• [Exercise goal]:
Please say how many lines in the records below contain the word "picker", giving the number alone.

##### Supplied records #####

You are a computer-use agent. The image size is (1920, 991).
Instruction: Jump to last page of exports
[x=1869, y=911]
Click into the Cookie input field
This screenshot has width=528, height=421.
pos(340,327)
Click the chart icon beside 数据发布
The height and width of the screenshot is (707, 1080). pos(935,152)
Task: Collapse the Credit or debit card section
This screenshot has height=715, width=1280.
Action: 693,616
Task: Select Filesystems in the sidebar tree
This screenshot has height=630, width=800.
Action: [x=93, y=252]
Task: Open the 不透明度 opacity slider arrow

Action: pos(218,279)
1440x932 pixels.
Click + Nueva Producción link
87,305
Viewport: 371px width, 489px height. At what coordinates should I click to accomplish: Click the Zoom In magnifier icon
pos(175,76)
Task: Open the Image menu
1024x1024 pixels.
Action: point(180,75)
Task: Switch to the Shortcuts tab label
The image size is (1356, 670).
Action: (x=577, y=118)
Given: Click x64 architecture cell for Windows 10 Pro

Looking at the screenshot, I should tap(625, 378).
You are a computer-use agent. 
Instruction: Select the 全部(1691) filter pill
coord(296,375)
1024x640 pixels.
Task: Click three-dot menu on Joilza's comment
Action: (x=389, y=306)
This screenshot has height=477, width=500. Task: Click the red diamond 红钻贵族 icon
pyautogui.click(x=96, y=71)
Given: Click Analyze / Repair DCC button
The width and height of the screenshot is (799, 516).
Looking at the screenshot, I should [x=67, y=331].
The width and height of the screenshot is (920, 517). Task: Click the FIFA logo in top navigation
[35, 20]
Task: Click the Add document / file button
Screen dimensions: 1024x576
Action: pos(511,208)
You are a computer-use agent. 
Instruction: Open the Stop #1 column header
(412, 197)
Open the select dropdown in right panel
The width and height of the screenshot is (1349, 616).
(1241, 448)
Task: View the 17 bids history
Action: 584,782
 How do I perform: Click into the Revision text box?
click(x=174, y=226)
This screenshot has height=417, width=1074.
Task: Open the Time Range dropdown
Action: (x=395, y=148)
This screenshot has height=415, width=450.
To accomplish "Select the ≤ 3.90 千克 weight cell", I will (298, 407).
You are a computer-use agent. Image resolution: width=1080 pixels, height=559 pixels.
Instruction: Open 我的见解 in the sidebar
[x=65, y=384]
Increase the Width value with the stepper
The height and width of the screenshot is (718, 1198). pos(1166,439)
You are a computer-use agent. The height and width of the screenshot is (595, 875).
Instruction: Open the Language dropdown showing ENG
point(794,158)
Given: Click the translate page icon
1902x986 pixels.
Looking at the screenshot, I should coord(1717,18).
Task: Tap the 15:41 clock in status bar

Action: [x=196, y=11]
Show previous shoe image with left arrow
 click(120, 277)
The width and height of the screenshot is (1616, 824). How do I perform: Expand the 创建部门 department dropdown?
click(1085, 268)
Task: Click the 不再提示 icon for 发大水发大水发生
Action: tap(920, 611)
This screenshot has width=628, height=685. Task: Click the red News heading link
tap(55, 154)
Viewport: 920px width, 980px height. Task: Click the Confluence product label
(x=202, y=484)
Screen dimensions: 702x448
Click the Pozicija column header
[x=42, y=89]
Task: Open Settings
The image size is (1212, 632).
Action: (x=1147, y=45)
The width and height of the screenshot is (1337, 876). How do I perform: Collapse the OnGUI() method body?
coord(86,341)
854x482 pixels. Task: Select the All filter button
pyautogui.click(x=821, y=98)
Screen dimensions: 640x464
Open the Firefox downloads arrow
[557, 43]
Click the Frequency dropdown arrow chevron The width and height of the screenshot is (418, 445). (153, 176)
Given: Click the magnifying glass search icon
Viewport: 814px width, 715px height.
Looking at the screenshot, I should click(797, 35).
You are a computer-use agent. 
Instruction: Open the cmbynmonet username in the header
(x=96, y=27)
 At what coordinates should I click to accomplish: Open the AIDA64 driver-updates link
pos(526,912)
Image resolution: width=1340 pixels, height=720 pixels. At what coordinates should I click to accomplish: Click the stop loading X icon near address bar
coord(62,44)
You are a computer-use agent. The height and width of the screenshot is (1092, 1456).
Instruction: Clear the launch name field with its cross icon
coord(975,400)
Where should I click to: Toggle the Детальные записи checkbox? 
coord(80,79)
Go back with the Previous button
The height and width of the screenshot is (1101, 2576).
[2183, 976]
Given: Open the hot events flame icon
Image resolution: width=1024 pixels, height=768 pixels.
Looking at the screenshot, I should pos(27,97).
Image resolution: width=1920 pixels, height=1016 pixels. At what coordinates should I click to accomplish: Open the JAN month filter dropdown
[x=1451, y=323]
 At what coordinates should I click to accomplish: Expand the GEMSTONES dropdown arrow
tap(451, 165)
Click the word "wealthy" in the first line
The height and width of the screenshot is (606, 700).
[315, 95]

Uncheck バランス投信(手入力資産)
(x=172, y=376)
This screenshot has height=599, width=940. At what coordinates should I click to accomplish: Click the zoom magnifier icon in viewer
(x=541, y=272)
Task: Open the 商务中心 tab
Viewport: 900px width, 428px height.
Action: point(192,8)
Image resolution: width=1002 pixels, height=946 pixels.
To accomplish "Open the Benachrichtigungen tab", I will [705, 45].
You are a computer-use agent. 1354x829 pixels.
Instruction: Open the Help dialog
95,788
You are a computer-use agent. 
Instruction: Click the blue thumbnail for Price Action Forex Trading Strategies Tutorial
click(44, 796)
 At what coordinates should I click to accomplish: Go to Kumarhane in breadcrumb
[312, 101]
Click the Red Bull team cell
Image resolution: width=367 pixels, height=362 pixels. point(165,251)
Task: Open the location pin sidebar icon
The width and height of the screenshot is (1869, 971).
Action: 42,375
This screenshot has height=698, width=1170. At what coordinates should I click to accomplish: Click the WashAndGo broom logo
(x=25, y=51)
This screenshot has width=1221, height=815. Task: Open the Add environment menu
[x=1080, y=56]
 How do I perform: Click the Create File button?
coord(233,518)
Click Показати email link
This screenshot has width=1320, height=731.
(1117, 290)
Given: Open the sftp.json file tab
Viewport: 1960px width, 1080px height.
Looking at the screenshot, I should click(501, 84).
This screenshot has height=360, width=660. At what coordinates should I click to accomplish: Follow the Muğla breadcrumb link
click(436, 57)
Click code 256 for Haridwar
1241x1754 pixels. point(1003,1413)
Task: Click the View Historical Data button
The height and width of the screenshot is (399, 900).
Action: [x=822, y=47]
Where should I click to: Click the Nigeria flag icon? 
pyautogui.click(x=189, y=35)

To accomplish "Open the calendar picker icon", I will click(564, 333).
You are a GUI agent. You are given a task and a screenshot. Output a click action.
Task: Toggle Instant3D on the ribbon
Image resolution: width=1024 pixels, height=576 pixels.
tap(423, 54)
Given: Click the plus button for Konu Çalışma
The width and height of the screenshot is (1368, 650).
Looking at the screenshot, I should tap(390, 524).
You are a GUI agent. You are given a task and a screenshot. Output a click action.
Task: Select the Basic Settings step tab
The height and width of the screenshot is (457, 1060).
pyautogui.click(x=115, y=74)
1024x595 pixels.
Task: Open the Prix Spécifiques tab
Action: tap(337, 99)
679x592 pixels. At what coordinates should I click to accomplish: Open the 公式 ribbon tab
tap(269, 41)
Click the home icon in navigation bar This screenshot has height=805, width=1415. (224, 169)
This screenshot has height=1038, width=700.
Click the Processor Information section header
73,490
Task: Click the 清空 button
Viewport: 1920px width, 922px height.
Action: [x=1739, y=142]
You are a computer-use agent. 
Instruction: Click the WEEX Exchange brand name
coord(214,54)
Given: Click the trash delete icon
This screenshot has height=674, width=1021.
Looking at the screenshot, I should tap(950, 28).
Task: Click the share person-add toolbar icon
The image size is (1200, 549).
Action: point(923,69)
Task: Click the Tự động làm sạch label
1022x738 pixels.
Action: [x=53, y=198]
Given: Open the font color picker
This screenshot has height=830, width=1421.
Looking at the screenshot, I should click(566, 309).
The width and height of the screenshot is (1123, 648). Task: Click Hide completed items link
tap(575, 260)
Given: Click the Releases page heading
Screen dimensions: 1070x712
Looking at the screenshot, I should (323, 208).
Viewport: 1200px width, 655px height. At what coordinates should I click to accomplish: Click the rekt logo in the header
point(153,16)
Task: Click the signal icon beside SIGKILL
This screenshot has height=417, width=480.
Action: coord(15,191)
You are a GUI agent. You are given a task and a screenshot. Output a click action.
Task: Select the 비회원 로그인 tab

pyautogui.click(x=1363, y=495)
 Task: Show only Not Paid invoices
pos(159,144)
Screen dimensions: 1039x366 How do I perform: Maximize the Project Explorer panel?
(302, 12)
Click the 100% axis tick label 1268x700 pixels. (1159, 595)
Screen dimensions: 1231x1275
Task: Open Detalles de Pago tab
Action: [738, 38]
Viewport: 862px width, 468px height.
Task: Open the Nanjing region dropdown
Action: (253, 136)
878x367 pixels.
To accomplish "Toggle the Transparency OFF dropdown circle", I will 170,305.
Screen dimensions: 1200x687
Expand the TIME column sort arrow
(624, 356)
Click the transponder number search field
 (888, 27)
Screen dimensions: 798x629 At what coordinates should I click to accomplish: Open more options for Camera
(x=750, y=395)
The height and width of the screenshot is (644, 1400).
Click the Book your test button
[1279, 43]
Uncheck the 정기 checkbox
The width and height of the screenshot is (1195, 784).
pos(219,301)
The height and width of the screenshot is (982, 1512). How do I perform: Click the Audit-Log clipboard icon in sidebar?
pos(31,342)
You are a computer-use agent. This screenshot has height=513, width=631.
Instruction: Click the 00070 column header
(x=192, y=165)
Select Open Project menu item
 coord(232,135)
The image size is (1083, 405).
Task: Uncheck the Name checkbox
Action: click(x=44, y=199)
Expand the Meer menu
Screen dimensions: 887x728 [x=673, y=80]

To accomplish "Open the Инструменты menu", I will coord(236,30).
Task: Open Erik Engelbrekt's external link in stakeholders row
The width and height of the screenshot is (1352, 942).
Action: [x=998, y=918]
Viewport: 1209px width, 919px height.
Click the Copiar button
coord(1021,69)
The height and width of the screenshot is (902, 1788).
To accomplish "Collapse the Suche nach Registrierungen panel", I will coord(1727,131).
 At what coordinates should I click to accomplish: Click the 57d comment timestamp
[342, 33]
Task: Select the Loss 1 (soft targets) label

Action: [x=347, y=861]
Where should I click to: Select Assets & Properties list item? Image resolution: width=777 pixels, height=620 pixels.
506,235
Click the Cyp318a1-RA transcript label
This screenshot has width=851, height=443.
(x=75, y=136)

#####

• [Answer section]:
2